The pie they postponed Thanksgiving for
There is a story New Englanders like to tell on themselves. Sometime in the eighteenth century, a Connecticut town, Colchester by legend, found itself days out from Thanksgiving with a problem: the molasses wagon was late. Without molasses there could be no pumpkin pie, and without pumpkin pie there could be, as far as anyone was concerned, no Thanksgiving. So the town moved the holiday. Pushed the whole day back a week and waited for the sugar to come.
You do not move a town's Thanksgiving for a side dish. You move it for the thing the day is about, and in New England, for a long stretch of American history, the pie was a rival to the turkey for the center of the meal.
The fruit was here first
Before it was a pie, and long before it was New England's, the pumpkin was the continent's. Pumpkins are winter squashes in the genus Cucurbita, among the oldest cultivated foods in the Americas, grown by Indigenous peoples for thousands of years as part of the Three Sisters, planted in a knot with corn and beans. When the English arrived in New England, they arrived hungry and unprepared, and among the crops that carried them through was one already growing here. The colonists did not discover the pumpkin. They were fed it, by people who had been eating it for millennia, and the pie that became a symbol of the Pilgrim table grew from a plant the Pilgrims found waiting for them.
The colonial pumpkin pie didn't start as a pie in the way we mean it. One oft-repeated early method describes a whole pumpkin hollowed out, filled with milk, spices, and honey or molasses, then roasted near the hearth: a custard baked inside its own shell. The crust came later. The idea was already complete.
The spice was the luxury
The pumpkin was local and abundant. The spice was imported, expensive, and conspicuous, and the spice is the whole reason the pie tastes like a holiday. Cinnamon, nutmeg, ginger, clove, allspice: none of it grew in New England. All of it came in on ships, through the same trade that made a jar of nutmeg a small statement of means. To spice a pumpkin was to dress a common field crop in something precious, which is why it belonged to the feast and not to Tuesday. That warm quintet is still the entire signature of the pie. Take the spice out and you have a bland squash custard. Put it in and you have the smell that means the fourth Thursday in November before you've seen a single dish.
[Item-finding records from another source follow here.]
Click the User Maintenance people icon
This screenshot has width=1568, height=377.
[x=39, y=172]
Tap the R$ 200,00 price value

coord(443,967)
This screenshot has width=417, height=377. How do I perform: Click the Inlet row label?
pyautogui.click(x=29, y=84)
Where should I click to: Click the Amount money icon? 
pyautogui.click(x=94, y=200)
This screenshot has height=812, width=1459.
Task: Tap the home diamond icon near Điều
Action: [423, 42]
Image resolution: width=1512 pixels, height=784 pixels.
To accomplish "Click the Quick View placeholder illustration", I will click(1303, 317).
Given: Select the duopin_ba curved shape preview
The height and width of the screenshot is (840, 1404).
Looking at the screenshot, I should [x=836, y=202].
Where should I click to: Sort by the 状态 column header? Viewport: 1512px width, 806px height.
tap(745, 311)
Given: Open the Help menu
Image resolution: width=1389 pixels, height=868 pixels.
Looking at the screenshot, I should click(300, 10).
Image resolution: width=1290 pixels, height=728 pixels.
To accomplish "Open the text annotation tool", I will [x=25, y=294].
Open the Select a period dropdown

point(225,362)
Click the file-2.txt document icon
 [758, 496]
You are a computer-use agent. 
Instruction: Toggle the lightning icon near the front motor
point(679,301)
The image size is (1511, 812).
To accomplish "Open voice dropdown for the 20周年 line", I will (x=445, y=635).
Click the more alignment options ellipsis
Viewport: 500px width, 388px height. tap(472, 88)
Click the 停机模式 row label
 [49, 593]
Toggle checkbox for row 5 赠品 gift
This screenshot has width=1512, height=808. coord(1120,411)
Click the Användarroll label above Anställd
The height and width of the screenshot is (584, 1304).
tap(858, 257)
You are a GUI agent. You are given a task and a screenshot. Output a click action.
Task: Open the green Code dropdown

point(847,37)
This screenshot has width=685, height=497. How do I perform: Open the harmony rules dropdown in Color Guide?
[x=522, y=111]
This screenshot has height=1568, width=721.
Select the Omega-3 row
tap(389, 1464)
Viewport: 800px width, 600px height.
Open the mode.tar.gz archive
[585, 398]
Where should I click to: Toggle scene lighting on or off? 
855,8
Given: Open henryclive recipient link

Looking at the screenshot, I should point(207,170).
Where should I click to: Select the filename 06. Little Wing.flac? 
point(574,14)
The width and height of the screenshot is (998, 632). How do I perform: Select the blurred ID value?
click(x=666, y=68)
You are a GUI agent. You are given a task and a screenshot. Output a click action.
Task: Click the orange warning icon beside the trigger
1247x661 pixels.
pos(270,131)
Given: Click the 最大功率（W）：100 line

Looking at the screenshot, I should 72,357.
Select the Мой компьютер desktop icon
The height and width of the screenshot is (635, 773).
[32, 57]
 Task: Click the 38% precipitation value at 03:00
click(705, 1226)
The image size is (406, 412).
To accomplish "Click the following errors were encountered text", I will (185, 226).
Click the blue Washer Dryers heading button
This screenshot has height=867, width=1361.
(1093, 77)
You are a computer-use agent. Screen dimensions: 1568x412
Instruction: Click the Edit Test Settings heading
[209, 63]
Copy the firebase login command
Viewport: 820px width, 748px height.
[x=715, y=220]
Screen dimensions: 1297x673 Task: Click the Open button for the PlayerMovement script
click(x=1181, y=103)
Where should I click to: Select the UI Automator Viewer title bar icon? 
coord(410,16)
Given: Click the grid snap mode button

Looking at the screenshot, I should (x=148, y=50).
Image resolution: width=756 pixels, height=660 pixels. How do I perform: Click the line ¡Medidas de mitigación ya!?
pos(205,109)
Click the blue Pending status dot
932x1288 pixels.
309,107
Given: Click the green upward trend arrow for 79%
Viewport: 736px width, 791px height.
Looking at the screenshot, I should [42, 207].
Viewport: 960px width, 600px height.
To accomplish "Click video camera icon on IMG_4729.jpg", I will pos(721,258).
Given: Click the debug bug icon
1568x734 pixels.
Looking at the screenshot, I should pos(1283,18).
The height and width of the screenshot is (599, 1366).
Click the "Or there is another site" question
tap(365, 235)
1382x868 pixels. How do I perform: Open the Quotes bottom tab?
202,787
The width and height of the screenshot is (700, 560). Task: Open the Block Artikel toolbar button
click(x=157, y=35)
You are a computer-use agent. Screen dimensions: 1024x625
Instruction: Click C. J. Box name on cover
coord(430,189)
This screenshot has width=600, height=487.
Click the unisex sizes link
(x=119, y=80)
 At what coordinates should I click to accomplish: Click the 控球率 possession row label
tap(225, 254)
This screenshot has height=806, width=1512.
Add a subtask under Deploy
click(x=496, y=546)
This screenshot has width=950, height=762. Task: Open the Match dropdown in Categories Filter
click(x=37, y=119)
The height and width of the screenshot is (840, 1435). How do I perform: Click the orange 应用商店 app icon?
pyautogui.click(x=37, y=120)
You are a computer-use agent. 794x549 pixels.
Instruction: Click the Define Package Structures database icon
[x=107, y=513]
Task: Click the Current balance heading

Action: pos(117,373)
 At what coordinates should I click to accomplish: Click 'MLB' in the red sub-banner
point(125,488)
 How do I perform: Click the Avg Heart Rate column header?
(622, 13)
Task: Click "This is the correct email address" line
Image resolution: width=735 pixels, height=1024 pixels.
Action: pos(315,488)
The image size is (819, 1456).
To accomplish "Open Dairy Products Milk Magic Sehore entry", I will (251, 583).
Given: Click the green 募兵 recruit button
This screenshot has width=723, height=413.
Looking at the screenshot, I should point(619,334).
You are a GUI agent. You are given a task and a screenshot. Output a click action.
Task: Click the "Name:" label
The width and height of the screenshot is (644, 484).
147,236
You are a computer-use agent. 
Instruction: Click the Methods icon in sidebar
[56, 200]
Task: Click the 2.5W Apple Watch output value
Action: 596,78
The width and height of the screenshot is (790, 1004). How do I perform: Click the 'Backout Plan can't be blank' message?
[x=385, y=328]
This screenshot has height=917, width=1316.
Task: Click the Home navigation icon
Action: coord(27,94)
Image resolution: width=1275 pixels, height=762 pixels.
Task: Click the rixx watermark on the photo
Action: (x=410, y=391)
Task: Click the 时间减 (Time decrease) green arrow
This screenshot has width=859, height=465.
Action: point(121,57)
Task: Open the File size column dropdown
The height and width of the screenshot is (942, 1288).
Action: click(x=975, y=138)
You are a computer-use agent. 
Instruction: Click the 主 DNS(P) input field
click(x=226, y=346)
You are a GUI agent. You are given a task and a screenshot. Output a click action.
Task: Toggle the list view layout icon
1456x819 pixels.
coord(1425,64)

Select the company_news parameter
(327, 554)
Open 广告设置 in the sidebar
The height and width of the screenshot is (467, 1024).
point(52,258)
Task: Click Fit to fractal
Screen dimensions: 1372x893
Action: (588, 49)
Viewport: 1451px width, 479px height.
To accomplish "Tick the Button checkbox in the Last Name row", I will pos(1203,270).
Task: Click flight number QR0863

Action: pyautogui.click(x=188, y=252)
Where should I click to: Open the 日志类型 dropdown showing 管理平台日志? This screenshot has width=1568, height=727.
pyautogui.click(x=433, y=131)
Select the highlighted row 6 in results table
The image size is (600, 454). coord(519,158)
By 1796 the pie had made it into print: Amelia Simmons' American Cookery, the first cookbook written by an American, gives a recipe for "pompkin" baked in a crust with the spices and the cream. The custard-in-a-shell had become the custard-in-a-pastry, and the pastry stuck.
The editor who sold it to a nation
This pie is official because someone made it official, on purpose, and the campaign has a name. For most of the 1800s, Thanksgiving was a New England thing, a regional harvest holiday the rest of the country regarded with mild suspicion. The woman who changed that was Sarah Josepha Hale, a magazine editor from New Hampshire who spent decades campaigning, in print and in letters to five presidents, for a single national day of thanks. Her campaign helped culminate in 1863, when Lincoln proclaimed a national Thanksgiving. And the table Hale sold to the country was her table: the New England spread, roast turkey and all the trimmings, finished with pumpkin pie. The pie didn't become the national dessert because a nation voted on it. A New England editor put it there and would not be moved.
The children's rhyme most Americans can still half-sing comes from the same New England world. Lydia Maria Child's 1844 poem, the one that goes over the river and through the wood, ends not on the feast in general but on one specific line: hurrah for the pumpkin pie. Not the turkey. The pie.
The decided pie
So when a pumpkin pie comes out of the oven anywhere in America, barely set, the surface just short of cracking, the kitchen suddenly smelling of clove and cinnamon, what's cooling on the rack is the most decided dessert in the country: the one the cookbooks agreed on, the one an editor helped win a national holiday for, the one a town once moved its Thanksgiving to protect.
Other chapters argue with it. Sweet potato pie, one page over, quietly wins its own table, and it has the better case. But this is the pie the country was taught first, and for a lot of America, the smell of it simply is Thanksgiving, arriving through the kitchen a day early.